First, we need to figure out how many "OH" pieces (those are hydroxide ions!) we get when the magnesium hydroxide dissolves.
1. **Find the hydroxide-ion concentration ([OH-])**: The problem tells us that for every 1 piece of Mg(OH)2, it breaks into 1 piece of Mg2+ and 2 pieces of OH-. So, if the solution has 3.2 x 10^-4 M of Mg(OH)2, we just double that number for the OH-!

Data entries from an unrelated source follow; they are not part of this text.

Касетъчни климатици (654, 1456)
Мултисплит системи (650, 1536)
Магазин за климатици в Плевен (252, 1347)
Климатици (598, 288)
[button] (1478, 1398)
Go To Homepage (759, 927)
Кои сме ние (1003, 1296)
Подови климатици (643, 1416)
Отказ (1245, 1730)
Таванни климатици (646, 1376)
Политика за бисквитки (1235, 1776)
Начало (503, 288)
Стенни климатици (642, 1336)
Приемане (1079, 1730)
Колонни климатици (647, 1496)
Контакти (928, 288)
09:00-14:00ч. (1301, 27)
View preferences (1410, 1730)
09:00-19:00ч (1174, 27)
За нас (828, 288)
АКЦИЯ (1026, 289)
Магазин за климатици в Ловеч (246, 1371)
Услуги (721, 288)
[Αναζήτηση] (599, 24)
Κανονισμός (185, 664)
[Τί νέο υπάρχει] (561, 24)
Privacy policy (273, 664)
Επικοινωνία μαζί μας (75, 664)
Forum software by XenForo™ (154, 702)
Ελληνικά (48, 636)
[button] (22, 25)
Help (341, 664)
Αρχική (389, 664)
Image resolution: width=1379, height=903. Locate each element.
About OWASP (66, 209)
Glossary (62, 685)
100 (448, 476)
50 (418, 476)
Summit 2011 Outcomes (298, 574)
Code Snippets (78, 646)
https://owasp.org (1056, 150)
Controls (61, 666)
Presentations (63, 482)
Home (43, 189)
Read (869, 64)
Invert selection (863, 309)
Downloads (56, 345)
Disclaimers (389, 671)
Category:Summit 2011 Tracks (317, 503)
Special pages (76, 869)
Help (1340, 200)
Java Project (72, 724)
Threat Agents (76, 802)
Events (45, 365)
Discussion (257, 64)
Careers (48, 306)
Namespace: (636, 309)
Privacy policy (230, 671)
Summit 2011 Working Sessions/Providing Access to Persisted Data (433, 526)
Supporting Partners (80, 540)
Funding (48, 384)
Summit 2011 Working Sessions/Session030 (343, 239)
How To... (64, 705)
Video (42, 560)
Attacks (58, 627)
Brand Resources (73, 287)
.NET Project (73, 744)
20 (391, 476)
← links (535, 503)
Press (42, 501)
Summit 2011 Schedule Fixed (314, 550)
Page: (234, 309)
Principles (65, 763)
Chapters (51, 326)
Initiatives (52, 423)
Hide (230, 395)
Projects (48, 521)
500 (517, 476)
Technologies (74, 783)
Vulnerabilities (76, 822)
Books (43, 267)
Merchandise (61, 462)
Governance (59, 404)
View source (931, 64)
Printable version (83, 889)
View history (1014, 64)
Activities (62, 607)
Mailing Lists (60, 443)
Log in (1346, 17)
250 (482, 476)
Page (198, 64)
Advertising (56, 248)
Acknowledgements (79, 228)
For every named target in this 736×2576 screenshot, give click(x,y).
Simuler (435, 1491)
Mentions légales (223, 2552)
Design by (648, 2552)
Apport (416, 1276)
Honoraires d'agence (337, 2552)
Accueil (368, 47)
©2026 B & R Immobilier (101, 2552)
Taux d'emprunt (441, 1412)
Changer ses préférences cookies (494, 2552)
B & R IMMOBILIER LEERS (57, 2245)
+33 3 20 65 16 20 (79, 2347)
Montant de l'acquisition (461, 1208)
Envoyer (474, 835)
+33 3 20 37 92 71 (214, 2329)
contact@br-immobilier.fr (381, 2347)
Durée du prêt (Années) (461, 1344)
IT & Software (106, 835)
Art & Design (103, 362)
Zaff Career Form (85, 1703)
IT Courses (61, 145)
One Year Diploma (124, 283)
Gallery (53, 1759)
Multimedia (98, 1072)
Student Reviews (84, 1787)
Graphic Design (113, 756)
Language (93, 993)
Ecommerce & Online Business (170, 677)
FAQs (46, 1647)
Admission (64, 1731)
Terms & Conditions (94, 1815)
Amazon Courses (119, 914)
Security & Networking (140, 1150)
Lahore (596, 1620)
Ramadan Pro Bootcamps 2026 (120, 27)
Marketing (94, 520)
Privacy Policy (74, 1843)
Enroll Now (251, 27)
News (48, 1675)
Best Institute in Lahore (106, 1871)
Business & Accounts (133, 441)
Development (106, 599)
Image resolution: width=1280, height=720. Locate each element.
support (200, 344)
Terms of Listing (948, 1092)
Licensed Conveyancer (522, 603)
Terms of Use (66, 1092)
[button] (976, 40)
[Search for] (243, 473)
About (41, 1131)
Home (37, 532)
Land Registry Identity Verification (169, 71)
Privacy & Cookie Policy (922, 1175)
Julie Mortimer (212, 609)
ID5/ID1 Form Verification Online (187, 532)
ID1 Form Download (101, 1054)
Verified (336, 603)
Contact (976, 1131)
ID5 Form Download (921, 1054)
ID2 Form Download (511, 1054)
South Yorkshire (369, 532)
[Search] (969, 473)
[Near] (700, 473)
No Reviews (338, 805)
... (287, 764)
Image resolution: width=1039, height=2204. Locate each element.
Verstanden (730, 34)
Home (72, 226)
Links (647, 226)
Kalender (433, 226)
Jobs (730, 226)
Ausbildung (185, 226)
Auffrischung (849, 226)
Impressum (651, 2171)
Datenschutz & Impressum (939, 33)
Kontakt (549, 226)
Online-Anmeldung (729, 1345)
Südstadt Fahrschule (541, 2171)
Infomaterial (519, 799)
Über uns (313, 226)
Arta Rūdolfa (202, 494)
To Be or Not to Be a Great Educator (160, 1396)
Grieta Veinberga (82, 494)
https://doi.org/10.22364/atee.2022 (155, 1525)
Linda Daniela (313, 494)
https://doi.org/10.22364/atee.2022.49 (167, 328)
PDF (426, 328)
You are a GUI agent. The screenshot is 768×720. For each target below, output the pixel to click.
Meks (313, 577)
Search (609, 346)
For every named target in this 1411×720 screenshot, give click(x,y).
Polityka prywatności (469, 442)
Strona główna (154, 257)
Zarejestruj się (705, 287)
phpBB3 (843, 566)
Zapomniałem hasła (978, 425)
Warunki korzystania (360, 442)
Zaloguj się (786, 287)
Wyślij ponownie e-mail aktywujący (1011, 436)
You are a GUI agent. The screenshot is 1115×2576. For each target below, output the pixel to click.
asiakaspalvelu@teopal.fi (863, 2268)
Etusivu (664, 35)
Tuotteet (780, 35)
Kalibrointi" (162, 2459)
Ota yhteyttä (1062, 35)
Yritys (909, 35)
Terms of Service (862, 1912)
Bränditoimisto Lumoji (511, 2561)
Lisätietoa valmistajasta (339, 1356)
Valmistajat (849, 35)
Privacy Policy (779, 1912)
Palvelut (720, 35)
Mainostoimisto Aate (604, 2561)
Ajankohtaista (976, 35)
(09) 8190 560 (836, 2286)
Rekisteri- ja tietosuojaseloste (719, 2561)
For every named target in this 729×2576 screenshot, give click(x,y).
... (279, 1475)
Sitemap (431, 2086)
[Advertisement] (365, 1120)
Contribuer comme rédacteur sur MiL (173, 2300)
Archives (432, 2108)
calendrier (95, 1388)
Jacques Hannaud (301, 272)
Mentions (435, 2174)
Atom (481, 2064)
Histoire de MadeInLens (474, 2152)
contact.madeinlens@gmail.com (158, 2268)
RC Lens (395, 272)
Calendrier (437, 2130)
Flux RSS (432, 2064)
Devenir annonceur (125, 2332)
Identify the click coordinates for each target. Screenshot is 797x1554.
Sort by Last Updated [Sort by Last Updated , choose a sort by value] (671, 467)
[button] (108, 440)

[OH-] = 2 * (3.2 x 10^-4 M) = 6.4 x 10^-4 M

2. **Find the hydronium-ion concentration ([H3O+])**: This is the "H+" stuff (sometimes it just holds hands with a water molecule and becomes H3O+). Here's a super cool fact about water at 25°C: if you multiply the amount of H+ and the amount of OH- together, you always get a special number, which is 1.0 x 10^-14! It's like a secret constant for water.
So, if we know [OH-], we can find [H3O+]:
[H3O+] * [OH-] = 1.0 x 10^-14
[H3O+] = (1.0 x 10^-14) / [OH-]
[H3O+] = (1.0 x 10^-14) / (6.4 x 10^-4 M)
[H3O+] = 1.5625 x 10^-11 M

3. **Round it nicely**: We usually like to keep our answers with about the same number of important digits as the numbers we started with (like 3.2 has two important digits). So, we round 1.5625 x 10^-11 M to 1.6 x 10^-11 M.